I would really appreciate constructive feedback and suggestions for this fully-connected neural network I have written with TensorFlow 2, Python 3. It estimates the period and amplitude of a sine curve given 100 sample y-points on the curve.

I am mainly interested in how this can be optimised for speed, improving the styling & readability, if I have made any strange programming choices, if there’s a powerful DL technique I am missing which might be useful (etc). Snippets of this script will be used in a pedagogical document to introduce DNN concepts alongside the TensorFlow methods so improvements given this context would be very beneficial.

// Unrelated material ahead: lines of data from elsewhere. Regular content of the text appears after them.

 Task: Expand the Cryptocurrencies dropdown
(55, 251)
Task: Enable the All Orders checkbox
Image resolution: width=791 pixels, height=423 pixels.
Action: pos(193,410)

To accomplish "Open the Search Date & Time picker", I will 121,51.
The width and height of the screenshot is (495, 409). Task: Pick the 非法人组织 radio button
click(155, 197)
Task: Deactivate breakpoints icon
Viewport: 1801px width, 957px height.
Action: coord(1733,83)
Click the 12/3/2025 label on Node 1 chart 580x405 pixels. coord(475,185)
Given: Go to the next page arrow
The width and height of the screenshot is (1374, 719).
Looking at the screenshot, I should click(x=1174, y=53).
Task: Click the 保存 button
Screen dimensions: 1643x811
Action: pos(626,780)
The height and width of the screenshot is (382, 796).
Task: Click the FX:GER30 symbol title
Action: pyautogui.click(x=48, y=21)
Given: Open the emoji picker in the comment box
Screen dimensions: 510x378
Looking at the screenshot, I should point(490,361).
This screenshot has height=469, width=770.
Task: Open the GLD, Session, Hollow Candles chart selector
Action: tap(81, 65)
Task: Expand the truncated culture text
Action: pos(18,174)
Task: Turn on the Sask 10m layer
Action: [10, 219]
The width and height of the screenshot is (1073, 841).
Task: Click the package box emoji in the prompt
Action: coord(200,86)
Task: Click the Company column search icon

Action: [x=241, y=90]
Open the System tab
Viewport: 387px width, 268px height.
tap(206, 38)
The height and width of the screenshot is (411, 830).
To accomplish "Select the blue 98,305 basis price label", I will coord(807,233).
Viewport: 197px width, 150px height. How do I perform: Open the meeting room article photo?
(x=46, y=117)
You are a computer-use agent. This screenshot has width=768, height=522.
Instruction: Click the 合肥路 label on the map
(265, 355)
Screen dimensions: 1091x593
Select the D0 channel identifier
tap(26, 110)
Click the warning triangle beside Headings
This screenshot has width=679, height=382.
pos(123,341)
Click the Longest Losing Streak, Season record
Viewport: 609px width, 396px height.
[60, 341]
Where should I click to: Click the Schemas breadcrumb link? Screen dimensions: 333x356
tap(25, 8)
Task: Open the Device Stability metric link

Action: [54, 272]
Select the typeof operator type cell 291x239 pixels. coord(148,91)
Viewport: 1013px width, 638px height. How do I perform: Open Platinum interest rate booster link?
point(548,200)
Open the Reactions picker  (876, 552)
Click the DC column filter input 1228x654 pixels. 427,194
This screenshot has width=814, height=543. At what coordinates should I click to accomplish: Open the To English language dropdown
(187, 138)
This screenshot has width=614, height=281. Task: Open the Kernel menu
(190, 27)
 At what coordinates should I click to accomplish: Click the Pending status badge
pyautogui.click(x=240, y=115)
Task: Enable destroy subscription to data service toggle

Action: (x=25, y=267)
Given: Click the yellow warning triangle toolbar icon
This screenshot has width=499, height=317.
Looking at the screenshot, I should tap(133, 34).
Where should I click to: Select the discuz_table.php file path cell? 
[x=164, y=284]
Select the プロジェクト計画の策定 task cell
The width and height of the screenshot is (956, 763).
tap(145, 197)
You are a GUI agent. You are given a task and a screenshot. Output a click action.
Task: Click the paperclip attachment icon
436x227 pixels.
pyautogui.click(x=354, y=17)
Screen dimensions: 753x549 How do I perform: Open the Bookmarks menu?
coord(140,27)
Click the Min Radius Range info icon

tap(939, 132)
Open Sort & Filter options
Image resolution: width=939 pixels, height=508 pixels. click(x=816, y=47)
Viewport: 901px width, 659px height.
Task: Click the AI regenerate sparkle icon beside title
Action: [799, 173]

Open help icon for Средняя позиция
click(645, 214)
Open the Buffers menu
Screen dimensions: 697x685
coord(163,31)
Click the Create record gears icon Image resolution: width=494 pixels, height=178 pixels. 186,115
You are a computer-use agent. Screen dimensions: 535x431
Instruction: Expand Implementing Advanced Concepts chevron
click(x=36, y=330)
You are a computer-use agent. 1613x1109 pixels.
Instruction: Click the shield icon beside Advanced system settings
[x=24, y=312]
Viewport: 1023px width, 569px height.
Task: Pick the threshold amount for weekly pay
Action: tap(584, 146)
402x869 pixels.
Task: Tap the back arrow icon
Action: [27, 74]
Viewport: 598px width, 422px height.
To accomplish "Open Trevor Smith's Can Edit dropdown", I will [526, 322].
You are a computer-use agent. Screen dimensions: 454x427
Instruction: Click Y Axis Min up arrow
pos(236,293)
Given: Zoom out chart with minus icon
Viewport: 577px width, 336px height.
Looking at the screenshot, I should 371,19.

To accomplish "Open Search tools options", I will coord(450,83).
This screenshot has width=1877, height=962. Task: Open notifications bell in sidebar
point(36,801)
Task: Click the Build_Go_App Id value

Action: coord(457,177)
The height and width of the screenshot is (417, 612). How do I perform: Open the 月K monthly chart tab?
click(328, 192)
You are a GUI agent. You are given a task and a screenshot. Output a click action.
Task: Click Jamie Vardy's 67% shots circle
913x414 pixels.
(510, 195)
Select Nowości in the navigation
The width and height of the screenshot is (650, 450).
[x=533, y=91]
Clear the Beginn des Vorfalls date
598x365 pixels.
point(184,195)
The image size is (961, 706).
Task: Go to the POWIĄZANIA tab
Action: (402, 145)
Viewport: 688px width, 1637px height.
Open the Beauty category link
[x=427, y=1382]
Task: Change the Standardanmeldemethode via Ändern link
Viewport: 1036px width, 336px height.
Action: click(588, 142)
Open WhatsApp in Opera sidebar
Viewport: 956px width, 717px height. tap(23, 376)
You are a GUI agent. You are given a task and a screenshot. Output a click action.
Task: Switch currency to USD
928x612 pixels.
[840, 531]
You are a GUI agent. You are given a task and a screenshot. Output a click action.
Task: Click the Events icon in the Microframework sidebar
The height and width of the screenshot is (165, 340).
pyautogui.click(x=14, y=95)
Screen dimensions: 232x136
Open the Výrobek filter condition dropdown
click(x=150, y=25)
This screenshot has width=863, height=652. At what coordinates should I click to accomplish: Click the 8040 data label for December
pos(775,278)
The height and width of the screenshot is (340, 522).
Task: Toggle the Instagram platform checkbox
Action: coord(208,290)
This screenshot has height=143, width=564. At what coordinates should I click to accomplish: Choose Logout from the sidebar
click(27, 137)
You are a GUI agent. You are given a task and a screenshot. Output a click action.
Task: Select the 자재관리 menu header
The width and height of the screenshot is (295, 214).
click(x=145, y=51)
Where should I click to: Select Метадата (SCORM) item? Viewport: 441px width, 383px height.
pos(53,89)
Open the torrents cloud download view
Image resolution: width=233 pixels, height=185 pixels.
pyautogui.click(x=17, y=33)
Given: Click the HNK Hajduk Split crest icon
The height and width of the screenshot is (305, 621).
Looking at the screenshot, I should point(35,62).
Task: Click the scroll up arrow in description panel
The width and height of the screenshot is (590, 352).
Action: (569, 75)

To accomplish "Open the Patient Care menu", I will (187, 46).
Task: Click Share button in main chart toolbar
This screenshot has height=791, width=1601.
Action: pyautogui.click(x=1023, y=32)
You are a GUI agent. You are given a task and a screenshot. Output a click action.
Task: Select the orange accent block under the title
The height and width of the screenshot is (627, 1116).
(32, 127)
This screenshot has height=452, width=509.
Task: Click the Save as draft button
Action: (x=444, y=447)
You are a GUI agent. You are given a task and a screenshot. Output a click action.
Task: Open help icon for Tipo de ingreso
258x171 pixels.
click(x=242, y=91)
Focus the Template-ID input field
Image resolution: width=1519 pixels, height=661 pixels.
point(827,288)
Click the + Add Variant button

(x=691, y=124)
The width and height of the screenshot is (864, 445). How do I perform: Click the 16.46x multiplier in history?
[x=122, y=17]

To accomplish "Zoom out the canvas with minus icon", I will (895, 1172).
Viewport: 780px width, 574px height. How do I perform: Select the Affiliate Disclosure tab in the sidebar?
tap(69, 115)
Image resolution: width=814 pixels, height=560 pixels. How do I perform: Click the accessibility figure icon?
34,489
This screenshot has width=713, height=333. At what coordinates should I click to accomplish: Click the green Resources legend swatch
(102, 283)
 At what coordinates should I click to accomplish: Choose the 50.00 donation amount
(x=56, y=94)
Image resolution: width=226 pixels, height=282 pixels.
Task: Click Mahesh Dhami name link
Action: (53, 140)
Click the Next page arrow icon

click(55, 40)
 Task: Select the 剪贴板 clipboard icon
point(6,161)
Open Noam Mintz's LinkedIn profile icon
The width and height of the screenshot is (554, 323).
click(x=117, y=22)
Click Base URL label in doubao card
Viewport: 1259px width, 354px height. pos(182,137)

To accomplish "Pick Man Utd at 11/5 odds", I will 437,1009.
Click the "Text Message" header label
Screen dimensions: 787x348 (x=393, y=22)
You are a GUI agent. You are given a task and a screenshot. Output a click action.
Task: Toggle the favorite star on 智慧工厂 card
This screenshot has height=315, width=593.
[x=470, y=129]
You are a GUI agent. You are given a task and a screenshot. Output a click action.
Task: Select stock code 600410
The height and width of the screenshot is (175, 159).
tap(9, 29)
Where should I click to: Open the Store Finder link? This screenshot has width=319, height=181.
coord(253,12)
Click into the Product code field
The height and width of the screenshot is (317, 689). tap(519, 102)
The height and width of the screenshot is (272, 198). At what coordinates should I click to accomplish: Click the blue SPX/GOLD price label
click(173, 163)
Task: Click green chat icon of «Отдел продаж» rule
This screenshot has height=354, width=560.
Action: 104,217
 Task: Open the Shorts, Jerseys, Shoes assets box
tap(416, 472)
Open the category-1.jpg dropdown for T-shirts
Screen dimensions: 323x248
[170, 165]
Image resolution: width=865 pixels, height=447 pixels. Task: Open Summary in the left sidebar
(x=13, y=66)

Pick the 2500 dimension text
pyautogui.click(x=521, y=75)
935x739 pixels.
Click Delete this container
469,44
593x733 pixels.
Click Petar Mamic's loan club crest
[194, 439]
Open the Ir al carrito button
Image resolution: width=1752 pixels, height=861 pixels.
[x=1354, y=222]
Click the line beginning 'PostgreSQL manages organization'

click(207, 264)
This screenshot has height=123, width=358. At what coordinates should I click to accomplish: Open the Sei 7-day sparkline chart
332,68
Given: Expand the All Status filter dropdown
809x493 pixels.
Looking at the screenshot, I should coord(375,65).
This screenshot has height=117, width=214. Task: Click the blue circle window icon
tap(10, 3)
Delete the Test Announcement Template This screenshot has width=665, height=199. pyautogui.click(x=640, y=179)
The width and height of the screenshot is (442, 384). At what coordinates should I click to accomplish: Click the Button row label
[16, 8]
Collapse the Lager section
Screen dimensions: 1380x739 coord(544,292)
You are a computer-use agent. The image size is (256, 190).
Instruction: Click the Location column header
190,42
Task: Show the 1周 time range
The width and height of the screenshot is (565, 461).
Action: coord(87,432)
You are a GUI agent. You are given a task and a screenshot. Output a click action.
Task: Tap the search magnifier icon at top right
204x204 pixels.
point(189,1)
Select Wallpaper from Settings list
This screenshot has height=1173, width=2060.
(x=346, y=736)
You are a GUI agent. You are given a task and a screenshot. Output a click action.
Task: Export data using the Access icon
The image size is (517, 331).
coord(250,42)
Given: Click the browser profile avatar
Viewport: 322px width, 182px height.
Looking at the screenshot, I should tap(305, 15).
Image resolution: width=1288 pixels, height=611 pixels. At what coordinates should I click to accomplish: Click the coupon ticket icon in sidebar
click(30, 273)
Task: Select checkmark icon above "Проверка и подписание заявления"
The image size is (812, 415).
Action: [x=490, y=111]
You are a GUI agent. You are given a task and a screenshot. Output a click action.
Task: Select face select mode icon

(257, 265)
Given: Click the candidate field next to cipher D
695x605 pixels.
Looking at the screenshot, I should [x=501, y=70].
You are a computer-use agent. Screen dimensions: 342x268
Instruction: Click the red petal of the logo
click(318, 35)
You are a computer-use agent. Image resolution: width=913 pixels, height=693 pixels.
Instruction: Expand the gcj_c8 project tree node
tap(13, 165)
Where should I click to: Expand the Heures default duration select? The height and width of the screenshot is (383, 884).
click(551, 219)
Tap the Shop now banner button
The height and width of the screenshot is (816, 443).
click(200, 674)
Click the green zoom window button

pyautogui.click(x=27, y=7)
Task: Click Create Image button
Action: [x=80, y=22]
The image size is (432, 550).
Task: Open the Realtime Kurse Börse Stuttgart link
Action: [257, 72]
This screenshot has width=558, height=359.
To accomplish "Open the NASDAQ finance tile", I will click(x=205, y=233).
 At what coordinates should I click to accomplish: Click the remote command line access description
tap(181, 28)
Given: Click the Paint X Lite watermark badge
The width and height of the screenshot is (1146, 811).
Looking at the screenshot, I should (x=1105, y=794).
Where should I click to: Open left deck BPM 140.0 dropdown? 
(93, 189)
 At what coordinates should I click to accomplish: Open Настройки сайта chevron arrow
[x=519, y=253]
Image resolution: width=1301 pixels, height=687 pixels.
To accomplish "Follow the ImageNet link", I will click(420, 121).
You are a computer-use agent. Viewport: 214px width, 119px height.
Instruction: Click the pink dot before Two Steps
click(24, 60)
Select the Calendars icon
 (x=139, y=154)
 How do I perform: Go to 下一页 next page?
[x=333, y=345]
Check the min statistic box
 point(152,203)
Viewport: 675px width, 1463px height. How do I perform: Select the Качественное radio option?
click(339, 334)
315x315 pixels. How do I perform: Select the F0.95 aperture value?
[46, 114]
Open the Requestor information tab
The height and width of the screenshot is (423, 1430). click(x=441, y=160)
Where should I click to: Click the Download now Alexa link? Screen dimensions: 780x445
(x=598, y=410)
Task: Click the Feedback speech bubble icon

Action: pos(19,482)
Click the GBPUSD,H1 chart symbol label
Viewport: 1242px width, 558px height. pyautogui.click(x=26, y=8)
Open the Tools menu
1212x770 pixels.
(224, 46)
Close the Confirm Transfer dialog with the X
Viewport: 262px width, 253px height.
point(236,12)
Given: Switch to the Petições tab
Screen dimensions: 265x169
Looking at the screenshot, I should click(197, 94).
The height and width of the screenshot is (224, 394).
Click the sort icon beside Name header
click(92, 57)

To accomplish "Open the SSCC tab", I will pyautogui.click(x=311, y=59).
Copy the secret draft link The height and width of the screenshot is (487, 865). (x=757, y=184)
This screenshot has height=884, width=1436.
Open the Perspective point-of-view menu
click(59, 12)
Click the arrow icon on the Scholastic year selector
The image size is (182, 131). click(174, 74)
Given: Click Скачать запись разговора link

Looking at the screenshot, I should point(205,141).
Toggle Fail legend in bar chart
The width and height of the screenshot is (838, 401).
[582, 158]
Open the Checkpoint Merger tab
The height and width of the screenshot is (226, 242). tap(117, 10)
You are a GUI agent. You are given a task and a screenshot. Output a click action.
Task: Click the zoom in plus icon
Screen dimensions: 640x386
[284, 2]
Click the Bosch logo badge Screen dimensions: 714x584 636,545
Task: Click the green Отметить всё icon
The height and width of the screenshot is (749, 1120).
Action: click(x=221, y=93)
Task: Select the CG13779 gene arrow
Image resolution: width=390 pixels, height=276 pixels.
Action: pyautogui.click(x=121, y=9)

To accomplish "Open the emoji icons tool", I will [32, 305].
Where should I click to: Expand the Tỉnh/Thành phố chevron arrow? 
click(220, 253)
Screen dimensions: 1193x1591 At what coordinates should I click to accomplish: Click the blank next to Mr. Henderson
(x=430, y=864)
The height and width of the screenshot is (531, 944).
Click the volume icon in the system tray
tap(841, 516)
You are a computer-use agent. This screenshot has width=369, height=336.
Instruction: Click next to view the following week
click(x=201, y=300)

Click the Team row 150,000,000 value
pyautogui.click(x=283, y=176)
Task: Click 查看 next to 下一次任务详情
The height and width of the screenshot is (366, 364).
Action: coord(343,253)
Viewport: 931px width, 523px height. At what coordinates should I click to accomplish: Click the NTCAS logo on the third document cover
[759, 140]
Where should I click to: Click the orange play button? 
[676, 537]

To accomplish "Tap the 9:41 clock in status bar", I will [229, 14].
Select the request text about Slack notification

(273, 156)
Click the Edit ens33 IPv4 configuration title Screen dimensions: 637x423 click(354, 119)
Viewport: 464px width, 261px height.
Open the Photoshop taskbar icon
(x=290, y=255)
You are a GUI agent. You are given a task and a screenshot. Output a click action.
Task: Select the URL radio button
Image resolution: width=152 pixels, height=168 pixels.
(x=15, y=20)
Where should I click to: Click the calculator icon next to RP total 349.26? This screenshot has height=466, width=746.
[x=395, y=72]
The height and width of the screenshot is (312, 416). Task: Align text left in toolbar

One immediate flaw I will can address later is that currently the model size is far too big so it will not actually generalise outside the range of parameters in the training examples. That’s fine; for now I just wanted to get everything working and will tune hyperparameters and do regularisation later.

Any advice would be deeply appreciated. Additionally, I am yet to implement a normalisation layer (I would like this to normalise (in the context of them being curves however) using the whole training data and automatically inputs to the model once trained. I am also yet to vectorise the make_curve function. Suggestions for either of these next steps would be fantastic also.

This is of course a toy problem and I will adapt the network to a different problem in which I will be interested in the efficiency and high-dimensional inputs. I have access to both cluster CPU and GPU cores, as well as my fairly laptop with GeForce GTX 1050 Ti Max-Q GPU so I would be interested in optimising this for taking advantage of the parallel computing availability.

The 3d plot is just for fun and shows how the squared error of a prediction blows up for degenerate cases such as zero period or amplitude. Would I be right to assume that a network which has generalised well would have better error specifically at the boundaries?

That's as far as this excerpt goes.